A recap on why Sam cannot be friends with John. Makes me wonder what would have happened if Sam's Diary had been discovered at the half way stage. Base slighting terms have been said about characters who may not think that the pen is mightier than the sword.

"to my chamber with a fire till late at night looking over my brother Thomas's papers, sorting of them, among which I find many base letters of my brother John's to him against me, and carrying on plots against me to promote Tom's having of his Banbury' Mistress, in base slighting terms, and in worse of my sister Pall, such as I shall take a convenient time to make my father know, and him also to his sorrow.

http://www.pepysdiary.com/diary/1…

"and by and by my, father came, poor man, to me, and my brother John. After much talke and taking them up to my chamber, I did there after some discourse bring in any business of anger -- with John, and did before my father read all his roguish letters, which troubled my father mightily, especially to hear me say what I did, against my allowing any thing for the time to come to him out of my owne purse, and other words very severe, while he, like a simple rogue, made very silly and churlish answers to me, not like a man of any goodness or witt, at which I was as much disturbed as the other, and will be as good as my word in making him to his cost know that I will remember his carriage to me in this particular the longest day I live."

http://www.pepysdiary.com/diary/1…

Pedro  •  Link

John Evelyn on the 15th...

Dined at the Lord Chancellor's, where was the Duke of Ormond, Earl of Cork, and Bishop of Winchester. After dinner, my Lord Chancellor and his lady carried me in their coach to see their palace1 (for he now lived at Worcester- House in the Strand), building at the upper end of St. James's-street, and to project the garden. In the evening, I presented him with my book on Architecture,1 as before I had done to his Majesty and the Queen-Mother. His lordship caused me to stay with him in his bed-chamber, discoursing of several matters very late, even till he was going into his bed.

________________________

Actions to take:
#1 Sum up the diary notes in two sentences.
#2 Rewrite everything in the diary notes from "A recap on why" down to "than the sword.", changing "sword" to "spear".

________________________

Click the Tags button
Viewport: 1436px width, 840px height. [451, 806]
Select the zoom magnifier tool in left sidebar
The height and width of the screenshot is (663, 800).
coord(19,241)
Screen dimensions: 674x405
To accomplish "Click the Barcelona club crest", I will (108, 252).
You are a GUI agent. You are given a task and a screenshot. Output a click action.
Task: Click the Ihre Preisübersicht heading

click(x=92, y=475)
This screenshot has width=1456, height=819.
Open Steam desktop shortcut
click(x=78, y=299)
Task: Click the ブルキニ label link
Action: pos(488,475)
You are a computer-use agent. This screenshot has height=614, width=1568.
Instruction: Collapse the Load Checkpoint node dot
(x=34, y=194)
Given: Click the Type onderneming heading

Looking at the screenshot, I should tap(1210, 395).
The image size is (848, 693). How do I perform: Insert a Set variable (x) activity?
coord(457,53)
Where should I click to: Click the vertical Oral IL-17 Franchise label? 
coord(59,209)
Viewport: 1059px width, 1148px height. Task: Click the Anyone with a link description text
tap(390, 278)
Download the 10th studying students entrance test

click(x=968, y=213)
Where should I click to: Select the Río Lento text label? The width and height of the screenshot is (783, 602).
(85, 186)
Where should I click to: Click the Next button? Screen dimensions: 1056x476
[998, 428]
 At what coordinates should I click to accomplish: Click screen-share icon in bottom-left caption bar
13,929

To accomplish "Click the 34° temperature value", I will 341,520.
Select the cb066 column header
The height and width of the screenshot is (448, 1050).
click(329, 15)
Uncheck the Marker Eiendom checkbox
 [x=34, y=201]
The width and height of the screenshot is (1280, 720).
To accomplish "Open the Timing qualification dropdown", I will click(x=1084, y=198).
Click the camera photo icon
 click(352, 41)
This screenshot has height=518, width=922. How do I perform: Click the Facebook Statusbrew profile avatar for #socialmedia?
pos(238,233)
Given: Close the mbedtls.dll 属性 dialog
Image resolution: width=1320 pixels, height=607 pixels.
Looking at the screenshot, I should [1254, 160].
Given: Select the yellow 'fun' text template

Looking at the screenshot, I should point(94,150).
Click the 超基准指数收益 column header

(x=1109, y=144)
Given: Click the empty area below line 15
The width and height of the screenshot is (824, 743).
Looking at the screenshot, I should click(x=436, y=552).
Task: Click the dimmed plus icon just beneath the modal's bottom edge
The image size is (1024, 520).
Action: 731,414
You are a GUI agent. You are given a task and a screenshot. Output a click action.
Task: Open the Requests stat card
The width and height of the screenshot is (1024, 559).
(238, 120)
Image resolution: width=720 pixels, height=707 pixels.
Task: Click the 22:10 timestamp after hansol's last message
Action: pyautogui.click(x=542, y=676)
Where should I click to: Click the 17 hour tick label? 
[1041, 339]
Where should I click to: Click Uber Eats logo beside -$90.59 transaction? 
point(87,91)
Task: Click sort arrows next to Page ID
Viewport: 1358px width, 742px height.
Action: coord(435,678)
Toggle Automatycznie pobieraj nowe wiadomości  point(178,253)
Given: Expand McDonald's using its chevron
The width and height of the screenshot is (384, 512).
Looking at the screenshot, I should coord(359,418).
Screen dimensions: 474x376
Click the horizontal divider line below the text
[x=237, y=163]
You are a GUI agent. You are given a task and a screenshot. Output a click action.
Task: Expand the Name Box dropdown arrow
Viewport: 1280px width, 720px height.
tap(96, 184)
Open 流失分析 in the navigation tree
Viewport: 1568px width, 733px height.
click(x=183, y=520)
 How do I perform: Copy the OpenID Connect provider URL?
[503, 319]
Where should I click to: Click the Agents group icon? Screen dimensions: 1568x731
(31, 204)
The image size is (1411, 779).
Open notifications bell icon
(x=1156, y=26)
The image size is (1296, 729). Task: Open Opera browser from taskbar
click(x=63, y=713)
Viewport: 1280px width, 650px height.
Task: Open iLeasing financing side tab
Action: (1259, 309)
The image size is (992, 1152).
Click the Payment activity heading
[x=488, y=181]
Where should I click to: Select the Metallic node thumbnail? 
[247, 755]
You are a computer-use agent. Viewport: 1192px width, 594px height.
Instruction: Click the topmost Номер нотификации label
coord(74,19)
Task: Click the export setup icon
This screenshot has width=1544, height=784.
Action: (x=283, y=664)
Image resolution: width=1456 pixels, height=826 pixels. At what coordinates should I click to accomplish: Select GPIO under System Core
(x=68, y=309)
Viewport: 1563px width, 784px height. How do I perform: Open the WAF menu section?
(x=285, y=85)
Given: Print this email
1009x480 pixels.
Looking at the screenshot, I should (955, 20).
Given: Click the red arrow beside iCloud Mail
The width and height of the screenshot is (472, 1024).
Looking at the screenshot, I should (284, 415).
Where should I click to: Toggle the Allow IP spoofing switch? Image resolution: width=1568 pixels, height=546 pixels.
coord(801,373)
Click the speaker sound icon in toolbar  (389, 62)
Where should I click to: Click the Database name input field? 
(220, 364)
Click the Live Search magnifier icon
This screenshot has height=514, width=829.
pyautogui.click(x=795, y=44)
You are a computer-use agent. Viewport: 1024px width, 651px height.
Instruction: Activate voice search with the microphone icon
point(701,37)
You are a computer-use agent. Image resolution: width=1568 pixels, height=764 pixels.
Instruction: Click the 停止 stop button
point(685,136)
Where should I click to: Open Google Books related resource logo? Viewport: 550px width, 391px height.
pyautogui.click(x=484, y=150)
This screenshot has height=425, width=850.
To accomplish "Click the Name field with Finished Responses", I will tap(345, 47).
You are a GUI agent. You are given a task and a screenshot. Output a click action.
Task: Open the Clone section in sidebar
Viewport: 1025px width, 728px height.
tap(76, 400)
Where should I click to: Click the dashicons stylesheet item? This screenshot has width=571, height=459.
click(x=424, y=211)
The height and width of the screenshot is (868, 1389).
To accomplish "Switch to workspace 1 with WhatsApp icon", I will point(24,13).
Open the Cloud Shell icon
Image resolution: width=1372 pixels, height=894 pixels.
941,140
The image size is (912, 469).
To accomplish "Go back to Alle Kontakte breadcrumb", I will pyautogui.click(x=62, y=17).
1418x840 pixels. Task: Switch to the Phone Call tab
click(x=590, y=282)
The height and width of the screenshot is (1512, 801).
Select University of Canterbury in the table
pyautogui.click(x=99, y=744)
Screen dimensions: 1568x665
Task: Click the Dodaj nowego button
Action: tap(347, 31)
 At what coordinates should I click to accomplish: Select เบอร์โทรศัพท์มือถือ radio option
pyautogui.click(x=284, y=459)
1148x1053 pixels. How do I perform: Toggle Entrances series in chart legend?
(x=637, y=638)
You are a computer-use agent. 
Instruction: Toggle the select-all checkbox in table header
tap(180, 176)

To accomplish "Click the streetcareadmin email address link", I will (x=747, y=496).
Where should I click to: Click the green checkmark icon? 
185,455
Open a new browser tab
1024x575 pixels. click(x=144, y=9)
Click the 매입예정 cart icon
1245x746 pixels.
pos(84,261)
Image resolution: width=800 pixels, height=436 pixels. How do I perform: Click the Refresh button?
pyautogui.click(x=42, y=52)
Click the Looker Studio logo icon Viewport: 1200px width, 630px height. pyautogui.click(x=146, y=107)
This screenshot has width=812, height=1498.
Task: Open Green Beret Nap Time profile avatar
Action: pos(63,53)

________________________

Exercise responses:
#1 The diary notes recap why Sam cannot be friends with John, quoting entries in which the diarist finds letters from brother John plotting against the diarist in base slighting terms, then reads those roguish letters aloud before their father and vows to remember John's conduct for life. A second entry quotes John Evelyn on dining at the Lord Chancellor's, being taken by coach to see the palace being built at the upper end of St. James's-street, and presenting a book on Architecture.

#2
A recap on why Sam cannot be friends with John. Makes me wonder what would have happened if Sam's Diary had been discovered at the half way stage. Base slighting terms have been said about characters who may not think that the pen is mightier than the spear.